Some people are like leaves on a tree. When the wind blows, they’re over there… wind blow that way they over here… they’re unstable. When the seasons change they wither and die, they’re gone. That’s alright. Most people are like that, they’re not there to do anything but take from the tree and give shade every now and then. That’s all they can do.
Some people are like a branch on that tree. You have to be careful with those branches too, cause they’ll fool you. They’ll make you think they’re a good friend and they’re real strong but the minute you step out there on them, they’ll break and leave you high and dry.
But if you find 2 or 3 people in your life that’s like the roots at the bottom of that tree… you are blessed. Those are the kind of people that aren’t going nowhere. They aren’t worried about being seen, nobody has to know that they know you, they don’t have to know what they’re doing for you but if those roots weren’t there, that tree couldn’t live .
A tree could have a hundred million branches but it only takes a few roots down at the bottom to make sure that tree gets everything it needs. When you get some roots, hold on to them but the rest of it… just let it go.

I have always felt that my life is full of branches. Momentary people. People who will drift away in seconds. I’ve never lived in such a way that I could rely on anyone to be a root in my life. Forever people simply did not exist for me.

The last two year have changed those beliefs.

This girl right here — take a good look, you’ll see her face again on some Broadway billboard, in the program of a play(if it’s a musical, Hell has frozen over so run for the hills), or maybe even on stage accepting some theatrical award.

She’s brilliant.

She’s a root in my life. Integral to my being. Not a day goes by that I do not think of her in one way or another. Whether I’ve found some funny meme or something soul shatteringly beautiful, I’ll think to text her. She shows up when I need her to and even when I don’t. She’s a phone call away, I just need to pick up the damn phone. She matters to me on a deeper level than simply a friend. She’s taught me tough lessons and allowed me to be myself. I’ve hidden within the depths of myself for so long, and she simply refuses to let me stay there.

We often discuss people showing up, crashing for awhile, then leaving. We are both used to it. In the beginning, I used to say “I’ll stay, you can’t get rid of me” because I wanted to prove to her that someone would stay, that she mattered to someone. Then, this feeling became less of a “I have to prove her wrong”. I don’t stay because of anything I need to prove, I stay because she matters so much that my heart wouldn’t be whole, my life a little more dull without her in it.

There are people we want to stay. And there are people we need to stay.

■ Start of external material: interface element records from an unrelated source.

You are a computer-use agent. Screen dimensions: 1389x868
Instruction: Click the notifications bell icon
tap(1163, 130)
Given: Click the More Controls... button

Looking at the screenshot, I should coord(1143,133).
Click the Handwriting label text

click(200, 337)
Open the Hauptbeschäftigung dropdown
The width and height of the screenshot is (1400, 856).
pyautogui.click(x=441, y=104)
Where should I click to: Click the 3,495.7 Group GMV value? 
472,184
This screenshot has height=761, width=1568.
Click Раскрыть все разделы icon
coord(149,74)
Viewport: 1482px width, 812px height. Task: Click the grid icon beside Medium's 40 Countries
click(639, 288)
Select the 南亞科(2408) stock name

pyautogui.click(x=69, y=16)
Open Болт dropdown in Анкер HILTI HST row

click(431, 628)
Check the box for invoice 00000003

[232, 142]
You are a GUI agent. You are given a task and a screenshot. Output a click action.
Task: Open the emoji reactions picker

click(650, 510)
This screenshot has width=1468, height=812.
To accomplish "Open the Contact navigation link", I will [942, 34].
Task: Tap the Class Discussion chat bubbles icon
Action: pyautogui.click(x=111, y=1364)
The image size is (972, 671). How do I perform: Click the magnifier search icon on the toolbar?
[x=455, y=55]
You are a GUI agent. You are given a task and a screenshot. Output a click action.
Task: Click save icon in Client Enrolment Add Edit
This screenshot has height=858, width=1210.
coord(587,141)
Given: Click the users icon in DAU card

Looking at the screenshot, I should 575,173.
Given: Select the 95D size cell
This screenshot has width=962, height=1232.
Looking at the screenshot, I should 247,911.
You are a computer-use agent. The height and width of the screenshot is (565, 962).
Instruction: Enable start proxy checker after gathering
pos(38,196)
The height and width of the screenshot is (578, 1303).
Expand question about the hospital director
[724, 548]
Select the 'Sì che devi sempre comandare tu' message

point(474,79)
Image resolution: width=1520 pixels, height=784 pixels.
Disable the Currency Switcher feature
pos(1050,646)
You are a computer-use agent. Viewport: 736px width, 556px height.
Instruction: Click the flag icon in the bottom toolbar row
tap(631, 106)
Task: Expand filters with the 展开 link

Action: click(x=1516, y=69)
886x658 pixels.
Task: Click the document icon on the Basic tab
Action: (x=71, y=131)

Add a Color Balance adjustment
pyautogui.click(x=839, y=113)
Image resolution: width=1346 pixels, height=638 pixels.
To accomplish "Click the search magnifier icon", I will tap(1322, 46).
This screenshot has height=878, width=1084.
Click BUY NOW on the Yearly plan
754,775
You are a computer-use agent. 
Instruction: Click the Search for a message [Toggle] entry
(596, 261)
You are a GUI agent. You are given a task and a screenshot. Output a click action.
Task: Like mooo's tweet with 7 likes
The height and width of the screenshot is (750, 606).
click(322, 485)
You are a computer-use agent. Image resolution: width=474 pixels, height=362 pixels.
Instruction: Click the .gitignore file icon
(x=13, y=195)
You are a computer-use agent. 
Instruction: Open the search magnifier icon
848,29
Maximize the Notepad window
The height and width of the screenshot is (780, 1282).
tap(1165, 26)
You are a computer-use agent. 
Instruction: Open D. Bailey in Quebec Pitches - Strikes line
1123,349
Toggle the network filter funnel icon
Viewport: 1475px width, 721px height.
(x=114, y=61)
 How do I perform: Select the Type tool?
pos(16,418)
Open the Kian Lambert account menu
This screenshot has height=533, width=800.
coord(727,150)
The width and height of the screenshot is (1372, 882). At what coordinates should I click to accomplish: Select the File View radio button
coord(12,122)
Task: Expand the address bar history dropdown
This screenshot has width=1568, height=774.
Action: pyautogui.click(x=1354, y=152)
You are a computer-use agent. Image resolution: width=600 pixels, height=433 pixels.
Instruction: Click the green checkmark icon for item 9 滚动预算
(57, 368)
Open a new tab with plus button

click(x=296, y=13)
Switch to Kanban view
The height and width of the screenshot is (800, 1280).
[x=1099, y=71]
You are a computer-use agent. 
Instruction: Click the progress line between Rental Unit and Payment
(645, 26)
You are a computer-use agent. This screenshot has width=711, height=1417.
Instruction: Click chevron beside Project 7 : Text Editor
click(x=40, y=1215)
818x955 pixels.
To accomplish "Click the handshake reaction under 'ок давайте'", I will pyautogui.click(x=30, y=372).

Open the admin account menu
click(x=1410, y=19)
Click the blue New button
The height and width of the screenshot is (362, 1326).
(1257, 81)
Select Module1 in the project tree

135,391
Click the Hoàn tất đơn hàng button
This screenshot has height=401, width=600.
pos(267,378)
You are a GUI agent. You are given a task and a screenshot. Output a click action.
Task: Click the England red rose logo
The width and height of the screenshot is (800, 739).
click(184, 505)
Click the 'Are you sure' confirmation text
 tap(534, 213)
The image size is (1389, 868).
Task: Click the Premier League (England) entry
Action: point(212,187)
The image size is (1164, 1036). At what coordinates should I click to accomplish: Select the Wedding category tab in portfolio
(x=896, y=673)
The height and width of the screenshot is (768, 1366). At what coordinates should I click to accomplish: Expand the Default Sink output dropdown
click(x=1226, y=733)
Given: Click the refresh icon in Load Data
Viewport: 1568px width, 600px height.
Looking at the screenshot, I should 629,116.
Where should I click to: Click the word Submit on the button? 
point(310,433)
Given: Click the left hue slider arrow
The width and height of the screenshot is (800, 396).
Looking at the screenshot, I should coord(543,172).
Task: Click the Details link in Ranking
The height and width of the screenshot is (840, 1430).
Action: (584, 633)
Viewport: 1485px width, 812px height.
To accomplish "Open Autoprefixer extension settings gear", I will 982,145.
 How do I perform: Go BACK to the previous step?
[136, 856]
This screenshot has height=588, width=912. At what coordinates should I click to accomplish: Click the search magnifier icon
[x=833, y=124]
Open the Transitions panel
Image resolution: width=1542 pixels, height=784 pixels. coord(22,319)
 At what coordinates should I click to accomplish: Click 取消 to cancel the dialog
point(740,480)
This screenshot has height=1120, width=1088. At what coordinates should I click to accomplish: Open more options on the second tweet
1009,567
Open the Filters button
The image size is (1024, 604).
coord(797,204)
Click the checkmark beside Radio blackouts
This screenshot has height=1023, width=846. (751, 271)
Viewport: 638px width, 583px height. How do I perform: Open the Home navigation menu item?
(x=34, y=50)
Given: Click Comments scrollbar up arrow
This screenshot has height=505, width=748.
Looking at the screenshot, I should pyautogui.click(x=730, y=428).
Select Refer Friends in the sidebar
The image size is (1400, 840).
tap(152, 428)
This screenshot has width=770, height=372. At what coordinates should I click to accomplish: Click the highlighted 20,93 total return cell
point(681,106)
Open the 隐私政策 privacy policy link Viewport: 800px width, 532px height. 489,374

I need her to stay. And I want her to.

I have never cared about the people staying or leaving. The feelings were the same. One comes in, another leaves. Same story, different day. However, she is different. I’d care if she left. I’d care if she walked away. She would matter.

Jasmine,
You matter. You take up a space in my life that I give freely to you. Years down the line I won’t have to think about past memories, wipe my tears, and remember the good times. I’ll pick up the phone and tell you to meet me at 6:00pm for drinks and laughs. I’ll go to your show. I’ll stand up, clap, and have an appreciation for the arts more and more with each sitting. I won’t wonder what ‘that girl’ did with her life. I’ll just hop in the car. Get on a plane. Whatever.
I'll knock on the door.
And you’ll answer.
You are not forgettable. I would never imagine trying.
You’re a root. Integral to my being. Part of the reason I can love freely and openly and wholly.
You matter.

My life is happier with you in it. I guess you’re stuck.